_Work to do_. Copy the records word for word, starting with the line that contains "This screenshot has width=849, height=500." and continuing through the line that contains "Click the Ukupna".

· · ·

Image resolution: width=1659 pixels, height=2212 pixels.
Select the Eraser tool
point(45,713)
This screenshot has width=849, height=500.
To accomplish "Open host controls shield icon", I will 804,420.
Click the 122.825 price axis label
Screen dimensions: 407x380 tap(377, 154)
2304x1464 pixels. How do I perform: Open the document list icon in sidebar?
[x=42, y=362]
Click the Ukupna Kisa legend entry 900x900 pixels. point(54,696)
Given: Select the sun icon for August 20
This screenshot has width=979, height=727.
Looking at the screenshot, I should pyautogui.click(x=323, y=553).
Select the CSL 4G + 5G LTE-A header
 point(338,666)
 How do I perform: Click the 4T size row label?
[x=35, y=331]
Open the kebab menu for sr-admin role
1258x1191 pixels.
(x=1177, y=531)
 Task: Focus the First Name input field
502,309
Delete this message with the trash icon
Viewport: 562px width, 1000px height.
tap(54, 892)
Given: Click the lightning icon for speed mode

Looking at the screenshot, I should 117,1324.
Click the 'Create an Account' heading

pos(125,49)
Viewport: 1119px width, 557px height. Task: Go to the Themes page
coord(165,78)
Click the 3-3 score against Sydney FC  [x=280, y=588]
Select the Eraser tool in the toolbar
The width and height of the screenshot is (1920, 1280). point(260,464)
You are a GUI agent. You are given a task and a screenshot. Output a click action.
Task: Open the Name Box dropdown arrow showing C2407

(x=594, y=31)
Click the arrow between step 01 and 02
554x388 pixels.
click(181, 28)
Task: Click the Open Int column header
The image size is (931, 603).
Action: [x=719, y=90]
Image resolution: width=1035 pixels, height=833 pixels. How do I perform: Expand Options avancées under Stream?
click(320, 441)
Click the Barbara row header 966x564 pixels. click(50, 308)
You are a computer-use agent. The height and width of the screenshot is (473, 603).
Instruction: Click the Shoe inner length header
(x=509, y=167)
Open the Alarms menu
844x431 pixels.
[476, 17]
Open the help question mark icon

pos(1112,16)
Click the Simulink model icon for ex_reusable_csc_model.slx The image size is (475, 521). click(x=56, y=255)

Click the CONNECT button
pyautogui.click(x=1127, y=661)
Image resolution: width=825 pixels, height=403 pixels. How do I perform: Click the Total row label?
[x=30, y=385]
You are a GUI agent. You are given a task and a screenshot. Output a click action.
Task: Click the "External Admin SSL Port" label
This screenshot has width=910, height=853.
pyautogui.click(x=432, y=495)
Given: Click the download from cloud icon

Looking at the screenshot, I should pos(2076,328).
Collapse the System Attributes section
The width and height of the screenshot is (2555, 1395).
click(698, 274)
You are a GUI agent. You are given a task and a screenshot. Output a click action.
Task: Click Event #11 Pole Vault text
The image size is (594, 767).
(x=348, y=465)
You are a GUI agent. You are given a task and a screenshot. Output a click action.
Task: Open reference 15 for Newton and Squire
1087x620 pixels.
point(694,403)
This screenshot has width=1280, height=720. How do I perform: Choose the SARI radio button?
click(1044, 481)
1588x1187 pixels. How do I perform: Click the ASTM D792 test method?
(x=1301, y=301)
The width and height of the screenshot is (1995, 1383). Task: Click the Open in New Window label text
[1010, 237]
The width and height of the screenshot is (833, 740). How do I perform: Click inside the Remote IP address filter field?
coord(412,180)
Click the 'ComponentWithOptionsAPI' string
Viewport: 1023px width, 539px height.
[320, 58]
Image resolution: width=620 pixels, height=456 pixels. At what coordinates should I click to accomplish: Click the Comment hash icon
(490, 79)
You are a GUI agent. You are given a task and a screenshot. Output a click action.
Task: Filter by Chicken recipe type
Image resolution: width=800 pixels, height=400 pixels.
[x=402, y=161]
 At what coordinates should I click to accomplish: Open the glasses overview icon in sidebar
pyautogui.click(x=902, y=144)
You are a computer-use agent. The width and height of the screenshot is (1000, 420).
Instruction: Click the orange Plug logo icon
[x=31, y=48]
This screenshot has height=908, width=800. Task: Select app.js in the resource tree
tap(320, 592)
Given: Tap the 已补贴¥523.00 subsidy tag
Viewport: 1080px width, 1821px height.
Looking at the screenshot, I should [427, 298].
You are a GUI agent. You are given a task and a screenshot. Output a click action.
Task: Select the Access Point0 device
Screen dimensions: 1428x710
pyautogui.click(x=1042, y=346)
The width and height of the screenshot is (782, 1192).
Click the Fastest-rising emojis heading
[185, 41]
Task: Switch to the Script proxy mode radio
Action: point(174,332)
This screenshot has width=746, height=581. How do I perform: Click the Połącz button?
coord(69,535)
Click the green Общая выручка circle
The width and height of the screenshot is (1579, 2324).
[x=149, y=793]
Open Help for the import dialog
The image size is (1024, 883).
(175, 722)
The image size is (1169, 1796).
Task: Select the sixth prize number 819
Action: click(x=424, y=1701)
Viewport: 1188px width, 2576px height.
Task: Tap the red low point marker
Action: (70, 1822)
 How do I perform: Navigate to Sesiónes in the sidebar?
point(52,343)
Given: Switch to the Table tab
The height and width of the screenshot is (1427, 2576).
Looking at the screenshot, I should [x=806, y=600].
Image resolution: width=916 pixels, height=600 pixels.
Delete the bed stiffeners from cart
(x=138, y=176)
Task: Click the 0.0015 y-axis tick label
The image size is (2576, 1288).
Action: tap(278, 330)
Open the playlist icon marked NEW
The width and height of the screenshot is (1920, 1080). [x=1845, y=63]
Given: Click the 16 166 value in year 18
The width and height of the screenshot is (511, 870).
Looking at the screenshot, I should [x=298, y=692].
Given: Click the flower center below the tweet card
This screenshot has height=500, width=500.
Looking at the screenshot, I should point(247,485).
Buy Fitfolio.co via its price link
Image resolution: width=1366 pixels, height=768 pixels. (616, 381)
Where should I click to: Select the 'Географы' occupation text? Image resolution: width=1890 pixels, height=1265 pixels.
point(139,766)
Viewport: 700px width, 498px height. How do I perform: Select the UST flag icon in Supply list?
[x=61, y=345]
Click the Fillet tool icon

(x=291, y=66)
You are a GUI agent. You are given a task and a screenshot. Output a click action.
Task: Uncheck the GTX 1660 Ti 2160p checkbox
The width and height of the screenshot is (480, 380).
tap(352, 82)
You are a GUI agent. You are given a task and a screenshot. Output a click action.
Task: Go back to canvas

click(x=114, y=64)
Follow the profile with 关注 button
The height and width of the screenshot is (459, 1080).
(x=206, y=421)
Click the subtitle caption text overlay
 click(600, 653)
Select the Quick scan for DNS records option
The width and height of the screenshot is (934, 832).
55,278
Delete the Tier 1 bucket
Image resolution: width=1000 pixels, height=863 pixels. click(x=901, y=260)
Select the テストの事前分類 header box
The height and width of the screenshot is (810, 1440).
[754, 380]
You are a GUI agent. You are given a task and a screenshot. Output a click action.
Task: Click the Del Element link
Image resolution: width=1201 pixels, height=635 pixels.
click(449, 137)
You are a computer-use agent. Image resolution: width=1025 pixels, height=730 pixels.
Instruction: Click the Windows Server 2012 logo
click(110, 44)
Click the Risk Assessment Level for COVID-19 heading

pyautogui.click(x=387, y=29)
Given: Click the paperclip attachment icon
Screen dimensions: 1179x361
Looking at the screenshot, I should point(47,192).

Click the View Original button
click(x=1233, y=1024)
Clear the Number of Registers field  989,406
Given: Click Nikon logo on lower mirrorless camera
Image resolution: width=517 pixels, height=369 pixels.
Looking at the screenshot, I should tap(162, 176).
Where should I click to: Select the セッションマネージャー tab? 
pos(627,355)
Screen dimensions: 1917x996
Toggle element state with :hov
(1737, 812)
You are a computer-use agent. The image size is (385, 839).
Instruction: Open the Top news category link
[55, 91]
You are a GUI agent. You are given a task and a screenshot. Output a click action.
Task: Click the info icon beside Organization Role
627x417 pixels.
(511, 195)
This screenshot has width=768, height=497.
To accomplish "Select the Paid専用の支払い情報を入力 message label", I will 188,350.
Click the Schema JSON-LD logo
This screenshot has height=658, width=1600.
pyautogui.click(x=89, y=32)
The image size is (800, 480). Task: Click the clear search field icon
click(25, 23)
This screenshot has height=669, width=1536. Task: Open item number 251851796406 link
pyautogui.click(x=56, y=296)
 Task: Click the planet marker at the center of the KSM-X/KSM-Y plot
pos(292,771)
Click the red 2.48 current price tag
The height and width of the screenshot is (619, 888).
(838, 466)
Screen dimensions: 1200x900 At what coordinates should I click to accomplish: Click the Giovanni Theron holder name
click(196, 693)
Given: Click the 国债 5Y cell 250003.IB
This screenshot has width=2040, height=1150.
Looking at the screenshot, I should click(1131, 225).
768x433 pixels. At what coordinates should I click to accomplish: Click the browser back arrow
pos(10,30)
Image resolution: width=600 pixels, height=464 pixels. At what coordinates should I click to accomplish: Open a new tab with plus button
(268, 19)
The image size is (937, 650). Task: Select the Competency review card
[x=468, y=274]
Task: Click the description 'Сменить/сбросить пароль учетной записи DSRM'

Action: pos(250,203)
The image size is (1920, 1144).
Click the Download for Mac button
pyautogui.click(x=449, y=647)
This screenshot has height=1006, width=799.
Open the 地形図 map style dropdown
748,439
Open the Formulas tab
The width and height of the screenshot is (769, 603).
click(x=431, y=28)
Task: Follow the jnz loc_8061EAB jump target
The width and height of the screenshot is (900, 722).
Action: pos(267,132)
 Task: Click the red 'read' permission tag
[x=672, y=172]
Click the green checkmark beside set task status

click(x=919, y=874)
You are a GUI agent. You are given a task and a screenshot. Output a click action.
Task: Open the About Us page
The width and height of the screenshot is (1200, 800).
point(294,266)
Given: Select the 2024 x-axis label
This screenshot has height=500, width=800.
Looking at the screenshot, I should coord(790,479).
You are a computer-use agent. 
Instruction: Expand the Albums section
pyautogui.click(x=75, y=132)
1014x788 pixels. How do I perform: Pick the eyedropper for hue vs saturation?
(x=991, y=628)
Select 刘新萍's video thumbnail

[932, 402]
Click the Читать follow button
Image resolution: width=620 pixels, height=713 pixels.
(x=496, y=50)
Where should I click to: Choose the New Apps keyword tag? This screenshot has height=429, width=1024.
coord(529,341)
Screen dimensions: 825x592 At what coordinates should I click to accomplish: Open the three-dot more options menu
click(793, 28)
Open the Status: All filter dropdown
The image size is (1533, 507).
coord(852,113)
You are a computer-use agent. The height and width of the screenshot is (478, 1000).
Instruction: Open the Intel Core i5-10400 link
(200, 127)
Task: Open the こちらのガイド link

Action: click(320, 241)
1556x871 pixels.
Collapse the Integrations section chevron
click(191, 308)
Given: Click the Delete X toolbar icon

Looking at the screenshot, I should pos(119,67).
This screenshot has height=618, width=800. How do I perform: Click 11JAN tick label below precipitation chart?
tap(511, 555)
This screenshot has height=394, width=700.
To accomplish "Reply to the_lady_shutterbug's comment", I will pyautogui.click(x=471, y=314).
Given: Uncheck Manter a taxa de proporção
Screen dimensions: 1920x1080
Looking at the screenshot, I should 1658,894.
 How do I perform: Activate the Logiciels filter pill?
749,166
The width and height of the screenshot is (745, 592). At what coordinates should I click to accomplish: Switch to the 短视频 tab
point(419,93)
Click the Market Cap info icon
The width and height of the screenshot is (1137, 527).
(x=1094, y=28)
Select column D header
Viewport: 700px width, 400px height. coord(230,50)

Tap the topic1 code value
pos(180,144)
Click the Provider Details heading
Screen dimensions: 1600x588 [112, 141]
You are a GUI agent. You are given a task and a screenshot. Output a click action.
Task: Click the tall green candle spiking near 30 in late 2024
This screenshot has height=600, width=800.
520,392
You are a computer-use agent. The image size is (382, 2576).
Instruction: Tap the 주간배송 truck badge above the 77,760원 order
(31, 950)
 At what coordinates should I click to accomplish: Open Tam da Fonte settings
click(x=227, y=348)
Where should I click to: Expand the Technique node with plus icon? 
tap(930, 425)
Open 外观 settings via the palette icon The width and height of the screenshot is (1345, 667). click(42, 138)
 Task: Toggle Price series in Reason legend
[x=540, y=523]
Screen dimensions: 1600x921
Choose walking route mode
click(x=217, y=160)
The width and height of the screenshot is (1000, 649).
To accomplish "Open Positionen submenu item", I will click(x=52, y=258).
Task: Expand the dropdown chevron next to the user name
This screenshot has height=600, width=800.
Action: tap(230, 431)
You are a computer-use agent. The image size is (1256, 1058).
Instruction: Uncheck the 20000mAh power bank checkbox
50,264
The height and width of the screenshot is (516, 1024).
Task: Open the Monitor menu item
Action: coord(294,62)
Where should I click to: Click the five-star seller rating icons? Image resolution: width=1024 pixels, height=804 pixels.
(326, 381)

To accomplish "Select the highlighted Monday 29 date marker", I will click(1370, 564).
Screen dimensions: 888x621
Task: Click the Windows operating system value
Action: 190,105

· · ·

_Exercise answer_.
This screenshot has width=849, height=500.
To accomplish "Open host controls shield icon", I will 804,420.
Click the 122.825 price axis label
Screen dimensions: 407x380 tap(377, 154)
2304x1464 pixels. How do I perform: Open the document list icon in sidebar?
[x=42, y=362]
Click the Ukupna Kisa legend entry 900x900 pixels. point(54,696)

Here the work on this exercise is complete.